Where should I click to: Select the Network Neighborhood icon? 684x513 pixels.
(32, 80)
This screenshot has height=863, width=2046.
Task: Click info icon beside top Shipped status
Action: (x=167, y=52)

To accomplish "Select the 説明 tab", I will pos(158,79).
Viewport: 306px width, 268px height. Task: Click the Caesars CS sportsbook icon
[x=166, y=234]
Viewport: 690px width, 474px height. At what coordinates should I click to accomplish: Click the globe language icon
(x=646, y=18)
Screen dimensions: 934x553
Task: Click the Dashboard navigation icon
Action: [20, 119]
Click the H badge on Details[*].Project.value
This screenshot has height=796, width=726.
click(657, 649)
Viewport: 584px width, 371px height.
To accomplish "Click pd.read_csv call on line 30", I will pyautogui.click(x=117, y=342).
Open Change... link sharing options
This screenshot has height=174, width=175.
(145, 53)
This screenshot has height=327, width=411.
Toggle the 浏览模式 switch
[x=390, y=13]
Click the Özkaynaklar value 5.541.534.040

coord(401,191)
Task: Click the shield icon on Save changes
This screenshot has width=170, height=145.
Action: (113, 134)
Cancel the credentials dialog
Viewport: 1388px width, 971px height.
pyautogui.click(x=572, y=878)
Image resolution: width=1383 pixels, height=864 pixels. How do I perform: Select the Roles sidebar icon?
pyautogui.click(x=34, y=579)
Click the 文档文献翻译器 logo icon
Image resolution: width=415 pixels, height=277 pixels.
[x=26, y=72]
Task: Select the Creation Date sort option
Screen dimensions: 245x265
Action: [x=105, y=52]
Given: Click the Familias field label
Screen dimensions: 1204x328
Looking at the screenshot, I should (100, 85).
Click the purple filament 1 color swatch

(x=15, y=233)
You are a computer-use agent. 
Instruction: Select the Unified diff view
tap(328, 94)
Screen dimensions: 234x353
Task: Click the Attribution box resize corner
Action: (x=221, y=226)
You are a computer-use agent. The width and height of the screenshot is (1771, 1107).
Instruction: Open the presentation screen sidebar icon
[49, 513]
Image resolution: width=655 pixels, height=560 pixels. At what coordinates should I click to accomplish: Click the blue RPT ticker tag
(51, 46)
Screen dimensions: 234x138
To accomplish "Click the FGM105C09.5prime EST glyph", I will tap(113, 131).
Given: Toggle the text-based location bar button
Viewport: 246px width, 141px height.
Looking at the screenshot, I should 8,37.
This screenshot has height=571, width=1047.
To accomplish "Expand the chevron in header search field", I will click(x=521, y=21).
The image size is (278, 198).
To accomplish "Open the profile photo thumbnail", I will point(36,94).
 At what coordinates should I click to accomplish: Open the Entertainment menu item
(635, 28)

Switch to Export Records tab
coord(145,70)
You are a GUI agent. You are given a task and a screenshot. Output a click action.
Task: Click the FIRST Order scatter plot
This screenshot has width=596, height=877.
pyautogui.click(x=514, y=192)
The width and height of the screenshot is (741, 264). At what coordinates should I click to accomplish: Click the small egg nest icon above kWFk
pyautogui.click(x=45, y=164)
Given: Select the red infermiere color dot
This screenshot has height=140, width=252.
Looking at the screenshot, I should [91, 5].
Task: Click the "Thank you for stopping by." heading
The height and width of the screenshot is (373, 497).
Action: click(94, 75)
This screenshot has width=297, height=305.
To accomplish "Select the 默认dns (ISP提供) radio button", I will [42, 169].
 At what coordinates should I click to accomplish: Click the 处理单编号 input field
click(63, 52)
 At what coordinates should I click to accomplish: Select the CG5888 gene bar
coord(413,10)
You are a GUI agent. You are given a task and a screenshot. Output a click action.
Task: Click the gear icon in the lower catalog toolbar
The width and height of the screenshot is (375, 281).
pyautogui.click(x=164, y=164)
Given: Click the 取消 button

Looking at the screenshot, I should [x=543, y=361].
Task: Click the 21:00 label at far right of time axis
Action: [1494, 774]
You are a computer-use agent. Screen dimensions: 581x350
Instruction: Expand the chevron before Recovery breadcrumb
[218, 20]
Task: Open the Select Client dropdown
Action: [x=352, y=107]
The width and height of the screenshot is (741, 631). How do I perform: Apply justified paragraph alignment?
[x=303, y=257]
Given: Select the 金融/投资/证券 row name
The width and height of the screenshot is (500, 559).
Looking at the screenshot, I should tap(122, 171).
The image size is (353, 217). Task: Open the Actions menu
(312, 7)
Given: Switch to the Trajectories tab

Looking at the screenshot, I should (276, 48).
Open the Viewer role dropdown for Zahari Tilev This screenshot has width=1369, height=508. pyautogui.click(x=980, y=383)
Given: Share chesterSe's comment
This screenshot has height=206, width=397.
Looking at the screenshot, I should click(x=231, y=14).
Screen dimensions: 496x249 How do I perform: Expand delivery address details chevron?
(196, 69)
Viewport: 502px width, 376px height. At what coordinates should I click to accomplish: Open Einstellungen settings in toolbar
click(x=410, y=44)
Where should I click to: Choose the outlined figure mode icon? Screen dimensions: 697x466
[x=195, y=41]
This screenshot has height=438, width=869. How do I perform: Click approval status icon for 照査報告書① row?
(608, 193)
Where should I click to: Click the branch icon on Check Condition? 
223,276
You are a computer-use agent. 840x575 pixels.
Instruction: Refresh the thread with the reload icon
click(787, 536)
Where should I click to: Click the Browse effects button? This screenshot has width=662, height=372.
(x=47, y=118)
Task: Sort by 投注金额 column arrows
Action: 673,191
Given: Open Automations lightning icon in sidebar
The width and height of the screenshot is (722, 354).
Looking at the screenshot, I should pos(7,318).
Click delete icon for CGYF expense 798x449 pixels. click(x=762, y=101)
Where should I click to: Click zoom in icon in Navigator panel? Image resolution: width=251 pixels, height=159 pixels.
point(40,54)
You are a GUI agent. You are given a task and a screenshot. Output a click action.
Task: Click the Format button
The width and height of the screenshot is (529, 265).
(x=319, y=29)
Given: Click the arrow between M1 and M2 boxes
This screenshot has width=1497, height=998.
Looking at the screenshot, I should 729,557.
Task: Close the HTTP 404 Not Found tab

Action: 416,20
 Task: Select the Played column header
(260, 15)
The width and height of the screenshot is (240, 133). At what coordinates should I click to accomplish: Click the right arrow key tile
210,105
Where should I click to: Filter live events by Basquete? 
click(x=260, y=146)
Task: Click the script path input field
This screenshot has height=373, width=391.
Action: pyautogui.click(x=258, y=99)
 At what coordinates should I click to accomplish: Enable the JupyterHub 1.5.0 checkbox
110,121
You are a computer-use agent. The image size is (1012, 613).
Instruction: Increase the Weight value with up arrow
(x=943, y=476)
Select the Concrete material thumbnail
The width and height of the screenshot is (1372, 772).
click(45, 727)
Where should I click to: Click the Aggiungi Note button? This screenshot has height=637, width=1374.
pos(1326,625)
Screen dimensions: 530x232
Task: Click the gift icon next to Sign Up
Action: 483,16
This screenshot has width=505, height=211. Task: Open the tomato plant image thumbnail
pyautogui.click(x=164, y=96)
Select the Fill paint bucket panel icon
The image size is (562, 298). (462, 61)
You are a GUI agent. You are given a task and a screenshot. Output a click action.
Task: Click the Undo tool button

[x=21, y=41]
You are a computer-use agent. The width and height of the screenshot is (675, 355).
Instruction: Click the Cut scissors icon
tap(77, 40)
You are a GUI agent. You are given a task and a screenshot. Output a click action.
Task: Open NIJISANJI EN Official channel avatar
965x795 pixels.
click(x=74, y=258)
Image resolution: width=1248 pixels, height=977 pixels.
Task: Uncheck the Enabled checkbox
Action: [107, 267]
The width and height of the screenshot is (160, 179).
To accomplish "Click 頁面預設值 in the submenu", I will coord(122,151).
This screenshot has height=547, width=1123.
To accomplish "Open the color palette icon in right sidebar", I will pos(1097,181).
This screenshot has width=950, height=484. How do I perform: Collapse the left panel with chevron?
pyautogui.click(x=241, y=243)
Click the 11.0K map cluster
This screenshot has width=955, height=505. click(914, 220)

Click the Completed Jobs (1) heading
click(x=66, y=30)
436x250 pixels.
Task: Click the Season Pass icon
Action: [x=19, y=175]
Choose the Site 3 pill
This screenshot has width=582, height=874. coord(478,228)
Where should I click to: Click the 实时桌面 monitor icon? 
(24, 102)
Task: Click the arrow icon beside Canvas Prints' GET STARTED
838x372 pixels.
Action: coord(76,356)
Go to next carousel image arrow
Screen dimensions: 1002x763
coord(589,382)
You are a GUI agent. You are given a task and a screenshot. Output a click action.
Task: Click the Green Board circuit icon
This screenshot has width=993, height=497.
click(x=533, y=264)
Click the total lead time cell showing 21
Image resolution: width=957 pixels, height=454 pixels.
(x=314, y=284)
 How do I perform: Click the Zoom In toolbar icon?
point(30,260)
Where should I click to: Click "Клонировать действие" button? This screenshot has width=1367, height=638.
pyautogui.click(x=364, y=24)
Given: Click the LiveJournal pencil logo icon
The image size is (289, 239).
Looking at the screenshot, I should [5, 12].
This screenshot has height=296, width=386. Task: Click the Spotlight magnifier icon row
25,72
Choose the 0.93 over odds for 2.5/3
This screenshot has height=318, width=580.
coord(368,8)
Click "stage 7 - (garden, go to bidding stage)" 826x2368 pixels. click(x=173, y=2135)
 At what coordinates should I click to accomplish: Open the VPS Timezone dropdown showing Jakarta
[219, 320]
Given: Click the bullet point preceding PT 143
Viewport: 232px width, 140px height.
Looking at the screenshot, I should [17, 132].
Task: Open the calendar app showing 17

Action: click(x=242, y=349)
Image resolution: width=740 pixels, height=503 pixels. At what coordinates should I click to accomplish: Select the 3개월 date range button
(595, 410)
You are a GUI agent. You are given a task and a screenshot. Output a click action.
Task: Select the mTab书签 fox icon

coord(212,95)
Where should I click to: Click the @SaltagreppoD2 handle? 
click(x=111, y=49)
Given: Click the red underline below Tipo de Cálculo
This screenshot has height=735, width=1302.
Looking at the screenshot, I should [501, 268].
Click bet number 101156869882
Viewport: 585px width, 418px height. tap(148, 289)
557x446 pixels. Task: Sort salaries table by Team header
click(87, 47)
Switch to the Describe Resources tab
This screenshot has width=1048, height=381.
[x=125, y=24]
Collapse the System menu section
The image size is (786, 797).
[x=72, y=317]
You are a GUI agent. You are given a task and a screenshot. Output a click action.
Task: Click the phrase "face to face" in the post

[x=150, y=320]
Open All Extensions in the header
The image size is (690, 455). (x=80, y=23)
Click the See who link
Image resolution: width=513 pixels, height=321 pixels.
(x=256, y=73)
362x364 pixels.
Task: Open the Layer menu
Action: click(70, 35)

※

ABOUT THIS TASK: Lines of the material that contain the word "link" are to be gathered.

RESULT OF THIS EXERCISE:
Open Change... link sharing options
Click the See who link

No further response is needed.